European Research Commissioner Mr Philippe Busquin said: I welcome this initiative. The research institution the EU is helping, contributes to Europe's efforts to become a world-class leader in research and particle physics research. This funding method helps us to maintain this position, whilst at the same time providing valuable lessons in other fields. European science policy needs to go beyond the Framework Programme to successfully and efficiently mobilise various financial resources for science and technology.

EIB: The AAA-rated European Investment Bank (EIB), the financial arm of the European Union, contributes by means of its long-term loans towards the integration and balanced development of its Member States, and in countries outside the Union. In response to the guidelines mapped out by the Heads of State or Government in Lisbon (March 2000) to build a European knowledge-based, innovation-driven economy, the EIB Group started its Innovation Initiative (i2i) a dedicated EUR 12 to 15 billion programme of medium and long-term loans. Rather than increasing the volume of lending, the Innovation Initiative marks a qualitative shift of emphasis in the activities of the EIB Group towards cutting-edge, high-tech value added sectors. The EIB has approved financing facilities in the last three years for 27 R&D projects for an amount of some EUR 4.2 billion. The European Investment Fund, EIB's affiliate for venture capital and guarantee operations, has invested EUR 2.3bn in 175 venture capital funds.

CERN (European Organization for Nuclear Research): Since its creation, CERN has made many discoveries in particle physics enabling a better understanding of the universe. Several CERN scientists have received prestigious awards, including Nobel Prizes (Simon van der Meer and Carlo Rubbia in 1984, Jack Steinberger in 1988 and Georges Charpak in 1992) and CERN's discoveries have led to a number of inventions and practical applications such as for cancer therapy, measuring instruments, food preservation techniques, destruction of toxic products and informatics. Particularly famous is the World Wide Web, which started in 1989 at CERN as a distributed information system for CERN data, based on hypertext. The web is one example of how basic research can generate unforeseen progress. In the Large Hadron Collider, a new generation particle accelerator, high-intensity particle beams will collide head-on at unprecedented energies to allow further essential research in the field of fundamental physics.
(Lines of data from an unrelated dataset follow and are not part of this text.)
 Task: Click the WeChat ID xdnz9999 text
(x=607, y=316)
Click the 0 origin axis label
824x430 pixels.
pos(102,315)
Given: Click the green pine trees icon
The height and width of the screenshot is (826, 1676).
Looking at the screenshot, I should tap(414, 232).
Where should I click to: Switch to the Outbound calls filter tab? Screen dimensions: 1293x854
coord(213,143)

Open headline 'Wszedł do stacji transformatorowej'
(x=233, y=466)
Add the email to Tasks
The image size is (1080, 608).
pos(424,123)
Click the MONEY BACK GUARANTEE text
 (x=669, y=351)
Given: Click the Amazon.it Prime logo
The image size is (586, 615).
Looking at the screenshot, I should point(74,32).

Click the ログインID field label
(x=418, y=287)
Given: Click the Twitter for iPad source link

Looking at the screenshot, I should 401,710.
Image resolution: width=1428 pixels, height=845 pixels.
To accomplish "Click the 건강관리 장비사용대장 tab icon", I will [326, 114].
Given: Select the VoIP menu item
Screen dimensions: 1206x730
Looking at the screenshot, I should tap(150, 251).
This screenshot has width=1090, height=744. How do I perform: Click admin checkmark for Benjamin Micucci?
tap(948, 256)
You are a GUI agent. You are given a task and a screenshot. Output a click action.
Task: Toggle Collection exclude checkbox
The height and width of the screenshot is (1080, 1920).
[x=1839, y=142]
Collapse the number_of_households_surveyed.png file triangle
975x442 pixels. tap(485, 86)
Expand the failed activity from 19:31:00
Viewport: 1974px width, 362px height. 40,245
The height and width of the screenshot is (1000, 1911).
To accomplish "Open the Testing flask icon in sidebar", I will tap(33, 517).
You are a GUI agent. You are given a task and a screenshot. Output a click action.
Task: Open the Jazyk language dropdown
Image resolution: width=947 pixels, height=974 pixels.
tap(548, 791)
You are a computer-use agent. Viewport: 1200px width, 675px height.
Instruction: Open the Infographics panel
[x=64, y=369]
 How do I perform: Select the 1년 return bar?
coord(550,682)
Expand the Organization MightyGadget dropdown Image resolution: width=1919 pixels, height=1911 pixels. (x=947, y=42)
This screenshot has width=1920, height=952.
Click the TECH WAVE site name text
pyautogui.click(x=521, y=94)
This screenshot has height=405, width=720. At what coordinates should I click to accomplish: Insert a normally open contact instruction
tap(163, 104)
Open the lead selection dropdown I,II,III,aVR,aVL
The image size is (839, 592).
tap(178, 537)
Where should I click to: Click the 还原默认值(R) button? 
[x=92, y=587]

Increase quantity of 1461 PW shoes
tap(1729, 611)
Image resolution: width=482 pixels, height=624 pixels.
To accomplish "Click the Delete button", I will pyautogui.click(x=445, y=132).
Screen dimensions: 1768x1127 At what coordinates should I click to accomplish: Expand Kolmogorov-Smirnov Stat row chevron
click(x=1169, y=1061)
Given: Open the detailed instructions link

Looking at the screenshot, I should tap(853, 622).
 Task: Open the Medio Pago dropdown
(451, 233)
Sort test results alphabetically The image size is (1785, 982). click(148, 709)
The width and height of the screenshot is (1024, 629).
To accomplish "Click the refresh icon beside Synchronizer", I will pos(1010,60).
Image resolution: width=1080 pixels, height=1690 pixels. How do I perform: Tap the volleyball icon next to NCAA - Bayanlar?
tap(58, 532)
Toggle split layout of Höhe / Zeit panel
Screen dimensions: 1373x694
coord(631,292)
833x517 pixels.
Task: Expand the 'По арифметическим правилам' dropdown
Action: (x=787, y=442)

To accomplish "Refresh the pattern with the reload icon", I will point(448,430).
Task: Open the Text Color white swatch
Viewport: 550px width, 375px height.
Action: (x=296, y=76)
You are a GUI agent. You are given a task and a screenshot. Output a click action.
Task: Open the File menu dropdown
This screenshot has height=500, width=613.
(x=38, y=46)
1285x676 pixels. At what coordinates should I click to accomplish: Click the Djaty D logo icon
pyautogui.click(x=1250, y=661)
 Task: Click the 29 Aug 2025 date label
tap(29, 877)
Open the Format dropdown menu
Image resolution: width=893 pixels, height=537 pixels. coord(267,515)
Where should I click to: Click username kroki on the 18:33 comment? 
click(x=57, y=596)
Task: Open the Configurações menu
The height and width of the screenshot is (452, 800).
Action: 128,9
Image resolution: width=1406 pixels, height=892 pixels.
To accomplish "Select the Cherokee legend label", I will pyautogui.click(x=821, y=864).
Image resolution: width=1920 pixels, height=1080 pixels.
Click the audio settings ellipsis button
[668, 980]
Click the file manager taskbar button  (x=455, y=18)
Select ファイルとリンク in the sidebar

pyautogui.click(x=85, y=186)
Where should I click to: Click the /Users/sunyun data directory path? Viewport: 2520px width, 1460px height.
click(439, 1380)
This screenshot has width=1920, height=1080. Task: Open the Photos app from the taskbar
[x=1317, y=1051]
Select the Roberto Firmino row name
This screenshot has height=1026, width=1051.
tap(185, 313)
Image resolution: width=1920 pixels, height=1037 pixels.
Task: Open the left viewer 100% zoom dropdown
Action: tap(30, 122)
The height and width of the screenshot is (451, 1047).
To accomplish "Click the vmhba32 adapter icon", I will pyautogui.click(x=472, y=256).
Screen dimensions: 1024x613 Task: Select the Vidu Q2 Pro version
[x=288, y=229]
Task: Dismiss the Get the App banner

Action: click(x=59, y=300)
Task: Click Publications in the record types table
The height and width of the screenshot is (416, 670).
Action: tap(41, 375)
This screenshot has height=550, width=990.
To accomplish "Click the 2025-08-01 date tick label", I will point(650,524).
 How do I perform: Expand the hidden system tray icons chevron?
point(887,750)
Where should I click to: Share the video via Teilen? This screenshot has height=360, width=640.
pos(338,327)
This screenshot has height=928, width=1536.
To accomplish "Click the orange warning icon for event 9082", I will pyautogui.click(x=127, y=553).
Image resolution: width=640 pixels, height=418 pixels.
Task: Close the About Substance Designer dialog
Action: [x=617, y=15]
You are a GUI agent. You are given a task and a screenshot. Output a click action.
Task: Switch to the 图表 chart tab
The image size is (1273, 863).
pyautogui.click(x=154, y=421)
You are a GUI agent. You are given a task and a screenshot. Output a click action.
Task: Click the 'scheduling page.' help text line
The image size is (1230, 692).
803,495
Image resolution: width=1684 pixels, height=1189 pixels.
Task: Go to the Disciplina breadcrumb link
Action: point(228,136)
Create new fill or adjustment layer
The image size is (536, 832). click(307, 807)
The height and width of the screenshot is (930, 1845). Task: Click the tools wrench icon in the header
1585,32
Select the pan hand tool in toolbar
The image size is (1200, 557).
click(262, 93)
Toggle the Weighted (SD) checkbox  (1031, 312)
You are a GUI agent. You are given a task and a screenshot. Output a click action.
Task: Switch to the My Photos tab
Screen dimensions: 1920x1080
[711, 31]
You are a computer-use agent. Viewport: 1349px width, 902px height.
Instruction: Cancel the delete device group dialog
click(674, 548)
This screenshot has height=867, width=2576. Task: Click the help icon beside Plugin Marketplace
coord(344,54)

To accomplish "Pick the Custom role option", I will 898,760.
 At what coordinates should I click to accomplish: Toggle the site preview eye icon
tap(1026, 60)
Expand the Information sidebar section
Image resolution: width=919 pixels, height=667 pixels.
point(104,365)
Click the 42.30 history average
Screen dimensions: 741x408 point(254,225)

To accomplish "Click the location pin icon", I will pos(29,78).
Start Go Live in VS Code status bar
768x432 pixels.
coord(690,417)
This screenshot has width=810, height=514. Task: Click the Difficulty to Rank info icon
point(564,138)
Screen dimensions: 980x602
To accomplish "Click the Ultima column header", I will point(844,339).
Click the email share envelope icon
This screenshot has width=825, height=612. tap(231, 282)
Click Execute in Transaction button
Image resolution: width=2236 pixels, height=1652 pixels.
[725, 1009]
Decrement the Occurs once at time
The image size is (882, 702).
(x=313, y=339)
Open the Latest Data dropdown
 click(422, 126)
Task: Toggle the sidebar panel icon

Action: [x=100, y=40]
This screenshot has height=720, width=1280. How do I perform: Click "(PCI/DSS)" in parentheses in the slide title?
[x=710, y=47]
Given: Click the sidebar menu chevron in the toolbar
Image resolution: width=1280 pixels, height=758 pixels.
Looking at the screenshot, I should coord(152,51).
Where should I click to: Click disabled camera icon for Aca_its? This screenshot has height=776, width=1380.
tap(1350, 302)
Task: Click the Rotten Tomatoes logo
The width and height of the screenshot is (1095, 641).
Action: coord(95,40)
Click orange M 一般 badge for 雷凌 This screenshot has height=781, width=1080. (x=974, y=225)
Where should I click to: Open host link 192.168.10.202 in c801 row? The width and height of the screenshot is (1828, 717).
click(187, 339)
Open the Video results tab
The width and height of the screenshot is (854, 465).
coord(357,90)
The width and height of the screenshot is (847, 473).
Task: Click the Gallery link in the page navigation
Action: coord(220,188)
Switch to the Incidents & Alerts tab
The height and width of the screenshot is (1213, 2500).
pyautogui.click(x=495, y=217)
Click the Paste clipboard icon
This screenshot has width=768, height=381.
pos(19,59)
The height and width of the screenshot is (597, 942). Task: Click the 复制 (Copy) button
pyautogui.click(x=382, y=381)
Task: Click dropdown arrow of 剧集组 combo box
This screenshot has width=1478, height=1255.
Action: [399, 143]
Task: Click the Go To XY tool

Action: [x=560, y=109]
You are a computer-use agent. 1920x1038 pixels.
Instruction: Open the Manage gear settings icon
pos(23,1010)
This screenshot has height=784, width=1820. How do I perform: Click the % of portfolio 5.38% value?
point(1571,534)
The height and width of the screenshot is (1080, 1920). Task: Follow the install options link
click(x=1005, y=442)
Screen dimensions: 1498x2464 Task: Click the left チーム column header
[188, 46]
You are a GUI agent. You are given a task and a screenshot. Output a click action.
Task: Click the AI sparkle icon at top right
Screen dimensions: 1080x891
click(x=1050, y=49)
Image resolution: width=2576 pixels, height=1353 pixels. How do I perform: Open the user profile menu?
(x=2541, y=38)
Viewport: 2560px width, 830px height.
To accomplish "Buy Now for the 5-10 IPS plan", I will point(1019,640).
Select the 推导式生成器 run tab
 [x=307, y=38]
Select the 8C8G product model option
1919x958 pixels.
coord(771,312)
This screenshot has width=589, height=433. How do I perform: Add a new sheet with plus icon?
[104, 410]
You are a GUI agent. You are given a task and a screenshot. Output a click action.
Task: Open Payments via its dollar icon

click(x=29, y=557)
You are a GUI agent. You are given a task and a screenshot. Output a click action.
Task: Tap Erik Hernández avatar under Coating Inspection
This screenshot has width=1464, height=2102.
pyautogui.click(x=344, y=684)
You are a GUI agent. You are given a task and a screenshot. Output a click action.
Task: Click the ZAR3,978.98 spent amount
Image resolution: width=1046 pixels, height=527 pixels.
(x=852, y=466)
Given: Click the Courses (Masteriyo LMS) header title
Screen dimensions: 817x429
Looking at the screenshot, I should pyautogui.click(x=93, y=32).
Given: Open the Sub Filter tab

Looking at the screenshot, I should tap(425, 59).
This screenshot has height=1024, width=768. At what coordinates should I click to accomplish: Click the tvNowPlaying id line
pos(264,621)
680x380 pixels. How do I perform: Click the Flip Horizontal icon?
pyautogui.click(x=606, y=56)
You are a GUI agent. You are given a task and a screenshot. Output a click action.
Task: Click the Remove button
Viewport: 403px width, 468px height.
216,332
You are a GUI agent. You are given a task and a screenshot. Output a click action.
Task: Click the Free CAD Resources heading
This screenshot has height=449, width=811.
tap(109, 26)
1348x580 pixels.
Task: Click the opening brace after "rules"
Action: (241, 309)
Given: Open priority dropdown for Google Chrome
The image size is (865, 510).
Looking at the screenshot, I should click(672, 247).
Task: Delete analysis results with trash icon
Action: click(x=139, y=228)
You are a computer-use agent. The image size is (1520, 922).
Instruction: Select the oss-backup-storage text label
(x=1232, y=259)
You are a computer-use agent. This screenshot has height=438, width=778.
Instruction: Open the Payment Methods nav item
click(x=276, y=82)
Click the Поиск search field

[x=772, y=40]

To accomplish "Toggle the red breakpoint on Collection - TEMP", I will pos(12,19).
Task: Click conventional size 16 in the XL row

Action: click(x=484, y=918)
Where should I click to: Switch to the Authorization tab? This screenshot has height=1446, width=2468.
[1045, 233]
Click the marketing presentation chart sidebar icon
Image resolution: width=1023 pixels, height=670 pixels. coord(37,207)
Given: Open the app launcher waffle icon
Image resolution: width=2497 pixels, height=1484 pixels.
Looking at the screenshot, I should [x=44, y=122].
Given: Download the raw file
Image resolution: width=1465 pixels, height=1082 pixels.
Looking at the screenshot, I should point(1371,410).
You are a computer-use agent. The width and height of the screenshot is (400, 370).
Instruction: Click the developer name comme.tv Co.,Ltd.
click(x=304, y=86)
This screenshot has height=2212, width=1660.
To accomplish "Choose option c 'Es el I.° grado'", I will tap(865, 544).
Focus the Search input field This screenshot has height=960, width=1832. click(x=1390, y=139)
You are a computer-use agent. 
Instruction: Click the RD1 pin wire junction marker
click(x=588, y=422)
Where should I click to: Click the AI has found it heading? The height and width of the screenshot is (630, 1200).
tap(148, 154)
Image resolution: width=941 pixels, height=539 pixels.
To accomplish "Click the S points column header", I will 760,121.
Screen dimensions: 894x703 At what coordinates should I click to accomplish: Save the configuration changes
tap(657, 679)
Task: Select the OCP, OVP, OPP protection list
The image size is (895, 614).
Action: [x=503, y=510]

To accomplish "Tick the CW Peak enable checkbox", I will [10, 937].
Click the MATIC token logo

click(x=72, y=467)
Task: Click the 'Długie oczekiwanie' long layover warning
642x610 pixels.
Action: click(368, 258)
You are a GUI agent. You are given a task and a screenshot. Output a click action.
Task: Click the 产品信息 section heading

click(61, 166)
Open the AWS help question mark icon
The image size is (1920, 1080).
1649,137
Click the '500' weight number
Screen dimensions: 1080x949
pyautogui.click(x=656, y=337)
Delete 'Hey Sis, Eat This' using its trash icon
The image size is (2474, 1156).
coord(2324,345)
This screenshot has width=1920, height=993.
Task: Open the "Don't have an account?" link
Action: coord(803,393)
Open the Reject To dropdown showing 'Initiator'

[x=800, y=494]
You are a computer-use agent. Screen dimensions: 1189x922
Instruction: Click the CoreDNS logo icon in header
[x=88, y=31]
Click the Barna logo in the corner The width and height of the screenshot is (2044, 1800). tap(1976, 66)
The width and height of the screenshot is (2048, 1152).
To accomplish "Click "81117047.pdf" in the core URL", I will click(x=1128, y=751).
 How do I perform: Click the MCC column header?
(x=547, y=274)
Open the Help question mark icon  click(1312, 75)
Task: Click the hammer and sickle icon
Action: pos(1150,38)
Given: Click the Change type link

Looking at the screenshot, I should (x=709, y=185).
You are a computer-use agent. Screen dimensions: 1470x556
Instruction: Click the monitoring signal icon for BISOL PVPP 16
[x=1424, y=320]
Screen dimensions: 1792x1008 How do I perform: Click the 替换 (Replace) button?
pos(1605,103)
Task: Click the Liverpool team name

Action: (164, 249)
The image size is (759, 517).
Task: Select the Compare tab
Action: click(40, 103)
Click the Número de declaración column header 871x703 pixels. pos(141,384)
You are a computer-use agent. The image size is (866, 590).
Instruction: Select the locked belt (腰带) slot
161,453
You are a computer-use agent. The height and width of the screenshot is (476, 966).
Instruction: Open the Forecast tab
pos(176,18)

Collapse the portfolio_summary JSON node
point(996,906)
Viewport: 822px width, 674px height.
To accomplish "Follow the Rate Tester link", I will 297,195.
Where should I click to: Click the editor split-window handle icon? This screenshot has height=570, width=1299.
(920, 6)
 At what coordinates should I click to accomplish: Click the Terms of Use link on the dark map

The 6th EU Research Framework Programme (FP6 2003-2006): The EUR 17,5 billion FP6 is the European Union's main science and technology scheme. To ensure that the Framework Programme adds real value at EU level and is far-reaching, scarce resources have to be streamlined and better focused. That is why FP6 concentrates on a limited number of priority themes that are strategically important for Europe. FP6 priorities include life sciences, genomics and biotechnology, information society technology, nanotechnologies and new materials, aeronautics and space, food quality and safety, sustainable development, clean energy and transport and governance in a knowledge-based society. Other issues to be addressed include human resources and mobility, science and society and SMEs. FP6 introduces two new funding instruments. The long-term objective for Networks of Excellence is to forge lasting contacts between those universities and research centres that excel in a particular field. This is in contrast to Integrated Projects that have a more mid-term and market focus.